Using the formula of the dependent samples t-test with r=0.5 yielded the least biased estimates. However, there may be other formulas with better properties. I am curious what other people think about this.

Code:

rm(list = ls()) # Clean workspace

k <- 10000 # Number of studies

thetais <- c(0, 0.2, 0.5, 0.8) # Effect in population 

nis <- c(10,15,20,30,50,75,100,250,500) # Sample size in primary study
sigma <- 1 # Standard deviation in population

### Empty objects for storing results
vi.ac <- vi.beck <- vi.comp <- vi.dep <- matrix(NA, nrow = length(nis), 
                                                ncol = length(thetais), 
                                                dimnames = list(nis, thetais))

############################################
for(thetai in thetais) {
  for(ni in nis) { 

    ### Actual variance Cohen's d
    sdi <- sqrt(sigma/(ni-1) * rchisq(k, df = ni-1))
    mi <- rnorm(k, mean = thetai, sd = sigma/sqrt(ni))
    di <- mi/sdi

    vi.ac[as.character(ni),as.character(thetai)] <- var(di)

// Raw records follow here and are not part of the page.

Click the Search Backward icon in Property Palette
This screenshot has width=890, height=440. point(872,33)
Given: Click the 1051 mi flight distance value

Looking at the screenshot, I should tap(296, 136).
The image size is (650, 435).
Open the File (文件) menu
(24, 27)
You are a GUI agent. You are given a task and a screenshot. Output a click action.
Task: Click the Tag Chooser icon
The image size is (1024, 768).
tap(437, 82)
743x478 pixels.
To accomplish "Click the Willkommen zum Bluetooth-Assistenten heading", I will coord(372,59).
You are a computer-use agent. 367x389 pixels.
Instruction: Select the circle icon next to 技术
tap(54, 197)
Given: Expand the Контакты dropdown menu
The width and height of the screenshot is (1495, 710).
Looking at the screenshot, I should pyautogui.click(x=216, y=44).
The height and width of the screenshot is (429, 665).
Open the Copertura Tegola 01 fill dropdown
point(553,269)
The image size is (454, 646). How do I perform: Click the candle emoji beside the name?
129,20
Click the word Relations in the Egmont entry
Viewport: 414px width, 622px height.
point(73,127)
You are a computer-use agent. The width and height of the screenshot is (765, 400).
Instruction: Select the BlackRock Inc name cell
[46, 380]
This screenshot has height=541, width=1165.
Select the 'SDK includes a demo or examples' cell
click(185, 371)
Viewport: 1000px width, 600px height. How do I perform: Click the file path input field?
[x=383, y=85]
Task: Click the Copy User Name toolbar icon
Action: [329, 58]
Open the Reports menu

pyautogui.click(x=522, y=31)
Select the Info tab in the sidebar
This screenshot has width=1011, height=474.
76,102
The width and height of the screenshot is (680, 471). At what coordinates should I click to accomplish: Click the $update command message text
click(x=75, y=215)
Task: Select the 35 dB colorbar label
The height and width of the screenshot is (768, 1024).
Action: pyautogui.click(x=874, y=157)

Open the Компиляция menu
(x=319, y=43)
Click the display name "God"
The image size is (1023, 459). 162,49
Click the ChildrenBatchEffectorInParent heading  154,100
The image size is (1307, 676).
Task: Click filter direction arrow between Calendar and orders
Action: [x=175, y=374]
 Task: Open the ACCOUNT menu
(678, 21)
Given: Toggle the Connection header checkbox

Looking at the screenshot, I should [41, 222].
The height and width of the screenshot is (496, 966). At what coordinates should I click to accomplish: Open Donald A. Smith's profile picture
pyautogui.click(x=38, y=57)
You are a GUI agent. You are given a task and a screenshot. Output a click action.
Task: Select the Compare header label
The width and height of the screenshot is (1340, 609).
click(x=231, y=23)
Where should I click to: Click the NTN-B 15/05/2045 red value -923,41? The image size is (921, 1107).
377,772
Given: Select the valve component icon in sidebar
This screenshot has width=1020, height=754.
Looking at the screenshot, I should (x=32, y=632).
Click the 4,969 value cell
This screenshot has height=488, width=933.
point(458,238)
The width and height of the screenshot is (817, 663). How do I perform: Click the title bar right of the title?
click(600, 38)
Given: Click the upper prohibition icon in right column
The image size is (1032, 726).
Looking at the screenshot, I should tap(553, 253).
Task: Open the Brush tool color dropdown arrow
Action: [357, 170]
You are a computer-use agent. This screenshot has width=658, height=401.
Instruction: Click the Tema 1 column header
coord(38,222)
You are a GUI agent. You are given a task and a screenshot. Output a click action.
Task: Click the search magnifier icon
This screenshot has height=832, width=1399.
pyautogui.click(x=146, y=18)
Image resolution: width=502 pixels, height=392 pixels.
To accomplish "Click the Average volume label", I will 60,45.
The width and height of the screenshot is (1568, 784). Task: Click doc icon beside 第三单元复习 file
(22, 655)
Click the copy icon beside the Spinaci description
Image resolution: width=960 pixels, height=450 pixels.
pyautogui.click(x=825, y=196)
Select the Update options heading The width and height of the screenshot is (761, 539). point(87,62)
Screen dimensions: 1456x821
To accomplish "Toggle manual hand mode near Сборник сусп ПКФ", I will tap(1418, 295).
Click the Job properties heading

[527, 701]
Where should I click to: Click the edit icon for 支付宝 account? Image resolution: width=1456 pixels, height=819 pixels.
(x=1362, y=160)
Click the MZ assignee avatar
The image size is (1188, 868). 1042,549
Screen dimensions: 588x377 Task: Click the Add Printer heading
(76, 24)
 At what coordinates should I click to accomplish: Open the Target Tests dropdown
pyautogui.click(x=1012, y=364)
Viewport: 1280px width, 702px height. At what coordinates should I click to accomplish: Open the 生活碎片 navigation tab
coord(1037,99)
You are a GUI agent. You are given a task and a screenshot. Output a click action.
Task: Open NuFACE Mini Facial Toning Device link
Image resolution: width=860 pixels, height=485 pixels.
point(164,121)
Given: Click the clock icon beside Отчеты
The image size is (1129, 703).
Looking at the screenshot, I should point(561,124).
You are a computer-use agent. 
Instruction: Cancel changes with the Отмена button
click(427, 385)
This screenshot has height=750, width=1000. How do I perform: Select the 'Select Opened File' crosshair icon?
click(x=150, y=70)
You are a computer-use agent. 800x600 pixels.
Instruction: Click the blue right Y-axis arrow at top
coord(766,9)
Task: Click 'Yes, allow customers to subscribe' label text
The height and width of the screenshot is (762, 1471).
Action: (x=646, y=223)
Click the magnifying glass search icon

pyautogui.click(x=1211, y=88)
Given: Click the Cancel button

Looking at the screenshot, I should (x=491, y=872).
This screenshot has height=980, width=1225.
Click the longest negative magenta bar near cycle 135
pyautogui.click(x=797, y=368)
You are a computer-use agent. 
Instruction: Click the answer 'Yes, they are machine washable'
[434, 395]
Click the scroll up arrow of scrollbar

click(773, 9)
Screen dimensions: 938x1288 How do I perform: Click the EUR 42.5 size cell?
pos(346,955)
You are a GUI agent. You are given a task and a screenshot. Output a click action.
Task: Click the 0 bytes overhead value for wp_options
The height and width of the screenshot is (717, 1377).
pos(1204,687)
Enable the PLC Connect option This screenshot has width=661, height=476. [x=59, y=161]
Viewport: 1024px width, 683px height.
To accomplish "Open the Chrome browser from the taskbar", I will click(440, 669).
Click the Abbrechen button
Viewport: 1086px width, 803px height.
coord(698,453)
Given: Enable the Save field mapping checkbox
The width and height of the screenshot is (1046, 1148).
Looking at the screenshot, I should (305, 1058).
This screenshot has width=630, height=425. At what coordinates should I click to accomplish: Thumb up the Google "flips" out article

    ############################################

    ### Suggestion by Becker in Koenig et al.
    vi <- (1/ni)+di^2/(2*ni*(ni-1))
    vi.beck[as.character(ni),as.character(thetai)] <- mean(vi)

    ############################################

    ### Comprehensive meta-analysis software
    vi <- (1/sqrt(ni))*sqrt(1+di^2/2)^2
    vi.comp[as.character(ni),as.character(thetai)] <- mean(vi)

    ############################################

    ### Dependent sample t-test with r=0.5
    vi <- (1/ni)+di^2/(2*ni)
    vi.dep[as.character(ni),as.character(thetai)] <- mean(vi)

  }
}

plot(x = nis, y = vi.ac[ ,1], type = "l", main = "theta = 0", ylab = "Variance")
lines(x = nis, y = vi.beck[ ,1], type = "l", col = "red")
lines(x = nis, y = vi.comp[ ,1], type = "l", col = "blue")
lines(x = nis, y = vi.dep[ ,1], type = "l", col = "green")
legend("topright", legend = c("Actual variance", "Becker", "CMA", "Dep. samples"), 
       col = c("black", "red", "blue", "green"), lty = c(1,1,1,1))

plot(x = nis, y = vi.ac[ ,2], type = "l", main = "theta = 0.2")
lines(x = nis, y = vi.beck[ ,2], type = "l", col = "red")
lines(x = nis, y = vi.comp[ ,2], type = "l", col = "blue")
lines(x = nis, y = vi.dep[ ,2], type = "l", col = "green")
legend("topright", legend = c("Actual variance", "Becker", "CMA", "Dep. samples"), 
       col = c("black", "red", "blue", "green"), lty = c(1,1,1,1))

plot(x = nis, y = vi.ac[ ,3], type = "l", main = "theta = 0.5")
lines(x = nis, y = vi.beck[ ,3], type = "l", col = "red")
lines(x = nis, y = vi.comp[ ,3], type = "l", col = "blue")
lines(x = nis, y = vi.dep[ ,3], type = "l", col = "green")
legend("topright", legend = c("Actual variance", "Becker", "CMA", "Dep. samples"), 
       col = c("black", "red", "blue", "green"), lty = c(1,1,1,1))

plot(x = nis, y = vi.ac[ ,4], type = "l", main = "theta = 0.8")
lines(x = nis, y = vi.beck[ ,4], type = "l", col = "red")
lines(x = nis, y = vi.comp[ ,4], type = "l", col = "blue")
lines(x = nis, y = vi.dep[ ,4], type = "l", col = "green")
legend("topright", legend = c("Actual variance", "Becker", "CMA", "Dep. samples"), 
       col = c("black", "red", "blue", "green"), lty = c(1,1,1,1))

data.frame(vi.ac[,1], vi.beck[,1], vi.comp[,1], vi.dep[,1])

References:

Borenstein, M. (2009). Effect sizes for continuous data. In H. Cooper, L. V. Hedges & J. C. Valentine (Eds.), The Handbook of Research Synthesis and Meta-Analysis (pp. 221-236). New York: Russell Sage Foundation.

Koenig, A. M., Eagly, A. H., Mitchell, A. A., & Ristikari, T. (2011). Are leader stereotypes masculine? A meta-analysis of three research paradigms. Psychological Bulletin, 137, 4, 616-42.